As I say, Huawei is unlikely to be licensed to operate within the United States, at a time when even European countries have decided to remove the Chinese firm from its licenses to create 5G networks.

However, the Biden administration could once again allow Huawei to use Google's services, which are still a U.S. deployment tool across the globe (except China curiously). This would give Huawei a big oxygen balloon, which would not be what it was immediately again but would have the ability to manoeuvre to restructure its future. And that's the key.



What Huawei would do with Biden as president

When Trump showed that Huawei's veto wasn't going anywhere, I wrote an article titled Trump has opened Pandora's box with the veto to Huawei.

In it, he raised the possibility that Huawei, supported by the Chinese government, would decide that its future would be, yes or yes, away from Google and the United States. Donald Trump had given every company on the planet a reason to move away from relations with U.S. firms. And China didn't seem too worried about it.

We have to think that China is a state with leaders who look very long-term. So much so that Westerners think they are aeons, led as we are by a political class incapable of looking beyond a few months in the future.

I explain this because what might happen is that even if Huawei re-establishes some ties with American firms, the Chinese government would support the giant to become what are now Google or Applewithin a decade or two.

Yes, we may think it's barbaric, but remember where Google and Apple were two decades ago.

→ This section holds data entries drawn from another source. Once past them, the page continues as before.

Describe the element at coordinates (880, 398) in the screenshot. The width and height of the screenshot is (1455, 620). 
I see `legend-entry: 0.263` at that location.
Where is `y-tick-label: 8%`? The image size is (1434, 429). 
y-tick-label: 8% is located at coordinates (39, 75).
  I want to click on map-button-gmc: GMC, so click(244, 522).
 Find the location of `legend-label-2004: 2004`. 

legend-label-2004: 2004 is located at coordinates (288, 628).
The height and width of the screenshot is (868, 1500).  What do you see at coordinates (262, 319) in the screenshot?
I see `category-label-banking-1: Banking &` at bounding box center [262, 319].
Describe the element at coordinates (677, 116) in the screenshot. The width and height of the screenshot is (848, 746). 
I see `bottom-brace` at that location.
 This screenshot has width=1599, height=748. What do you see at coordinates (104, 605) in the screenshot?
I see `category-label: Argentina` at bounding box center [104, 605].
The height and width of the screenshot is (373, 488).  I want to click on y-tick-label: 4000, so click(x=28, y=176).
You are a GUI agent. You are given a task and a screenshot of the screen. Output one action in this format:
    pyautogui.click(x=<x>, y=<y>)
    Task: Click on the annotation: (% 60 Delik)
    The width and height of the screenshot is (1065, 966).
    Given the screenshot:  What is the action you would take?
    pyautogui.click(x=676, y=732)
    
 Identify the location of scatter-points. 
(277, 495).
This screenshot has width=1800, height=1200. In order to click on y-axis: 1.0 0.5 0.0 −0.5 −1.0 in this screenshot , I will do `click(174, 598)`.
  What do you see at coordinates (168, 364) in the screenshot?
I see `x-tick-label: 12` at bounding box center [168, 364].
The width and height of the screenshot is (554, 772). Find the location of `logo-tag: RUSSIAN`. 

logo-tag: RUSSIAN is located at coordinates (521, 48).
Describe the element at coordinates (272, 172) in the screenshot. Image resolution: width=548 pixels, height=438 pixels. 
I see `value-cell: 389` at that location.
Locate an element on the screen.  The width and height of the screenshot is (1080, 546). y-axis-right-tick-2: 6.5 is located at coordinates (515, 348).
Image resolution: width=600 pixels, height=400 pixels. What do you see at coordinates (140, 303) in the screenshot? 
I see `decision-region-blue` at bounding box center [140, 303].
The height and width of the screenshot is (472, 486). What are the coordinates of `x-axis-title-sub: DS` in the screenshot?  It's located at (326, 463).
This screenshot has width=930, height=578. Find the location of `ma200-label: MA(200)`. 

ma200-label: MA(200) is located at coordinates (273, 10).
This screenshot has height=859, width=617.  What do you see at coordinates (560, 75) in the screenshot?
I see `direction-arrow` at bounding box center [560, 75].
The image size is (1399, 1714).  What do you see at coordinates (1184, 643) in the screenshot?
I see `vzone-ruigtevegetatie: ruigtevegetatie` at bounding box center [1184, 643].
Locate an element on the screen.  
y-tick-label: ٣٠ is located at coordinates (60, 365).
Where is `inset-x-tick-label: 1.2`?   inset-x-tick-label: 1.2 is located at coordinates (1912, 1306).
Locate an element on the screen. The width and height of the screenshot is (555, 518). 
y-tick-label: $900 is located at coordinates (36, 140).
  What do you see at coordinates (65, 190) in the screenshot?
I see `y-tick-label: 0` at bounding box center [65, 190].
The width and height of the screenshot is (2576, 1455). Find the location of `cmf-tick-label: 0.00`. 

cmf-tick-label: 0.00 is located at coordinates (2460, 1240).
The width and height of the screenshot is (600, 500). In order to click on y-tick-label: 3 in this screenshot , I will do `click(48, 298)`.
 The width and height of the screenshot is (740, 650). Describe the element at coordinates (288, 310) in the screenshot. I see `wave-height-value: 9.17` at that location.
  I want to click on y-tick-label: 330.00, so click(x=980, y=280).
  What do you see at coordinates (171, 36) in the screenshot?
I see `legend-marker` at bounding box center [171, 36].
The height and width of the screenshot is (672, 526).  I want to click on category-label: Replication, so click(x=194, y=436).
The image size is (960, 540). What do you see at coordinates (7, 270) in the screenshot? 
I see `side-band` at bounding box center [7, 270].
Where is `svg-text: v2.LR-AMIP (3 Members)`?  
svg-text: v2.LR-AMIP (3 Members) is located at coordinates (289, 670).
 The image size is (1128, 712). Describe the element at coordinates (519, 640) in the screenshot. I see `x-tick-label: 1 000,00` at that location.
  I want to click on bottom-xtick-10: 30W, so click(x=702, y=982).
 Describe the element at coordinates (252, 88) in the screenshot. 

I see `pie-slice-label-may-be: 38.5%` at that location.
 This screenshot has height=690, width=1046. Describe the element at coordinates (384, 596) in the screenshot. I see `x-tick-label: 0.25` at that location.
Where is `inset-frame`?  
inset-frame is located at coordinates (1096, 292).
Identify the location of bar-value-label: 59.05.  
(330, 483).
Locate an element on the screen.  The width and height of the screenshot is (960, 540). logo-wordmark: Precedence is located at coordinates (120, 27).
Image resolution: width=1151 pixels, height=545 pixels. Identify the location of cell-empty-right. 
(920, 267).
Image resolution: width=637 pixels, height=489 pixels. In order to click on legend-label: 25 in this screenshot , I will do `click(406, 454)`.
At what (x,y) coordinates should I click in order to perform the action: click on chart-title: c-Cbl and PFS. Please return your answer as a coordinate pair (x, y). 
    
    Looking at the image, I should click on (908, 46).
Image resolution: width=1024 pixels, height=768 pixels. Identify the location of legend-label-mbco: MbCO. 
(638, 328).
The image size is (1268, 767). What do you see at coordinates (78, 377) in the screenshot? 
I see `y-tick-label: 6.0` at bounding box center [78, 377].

The first had just been created and took its first steps. The second had just hired Steve Jobs again.

A cycle change in which Huawei is a key part

Many analysts think we are facing a moment in history when the United States is beginning to cede its global leadership and China is the power most likely to take over.

Telecommunications can become the new battlefield and Huawei has a lot to say there. The signature we know from smartphones may end up being more IBM-like today than Apple, but certainly, be sure it's not going anywhere.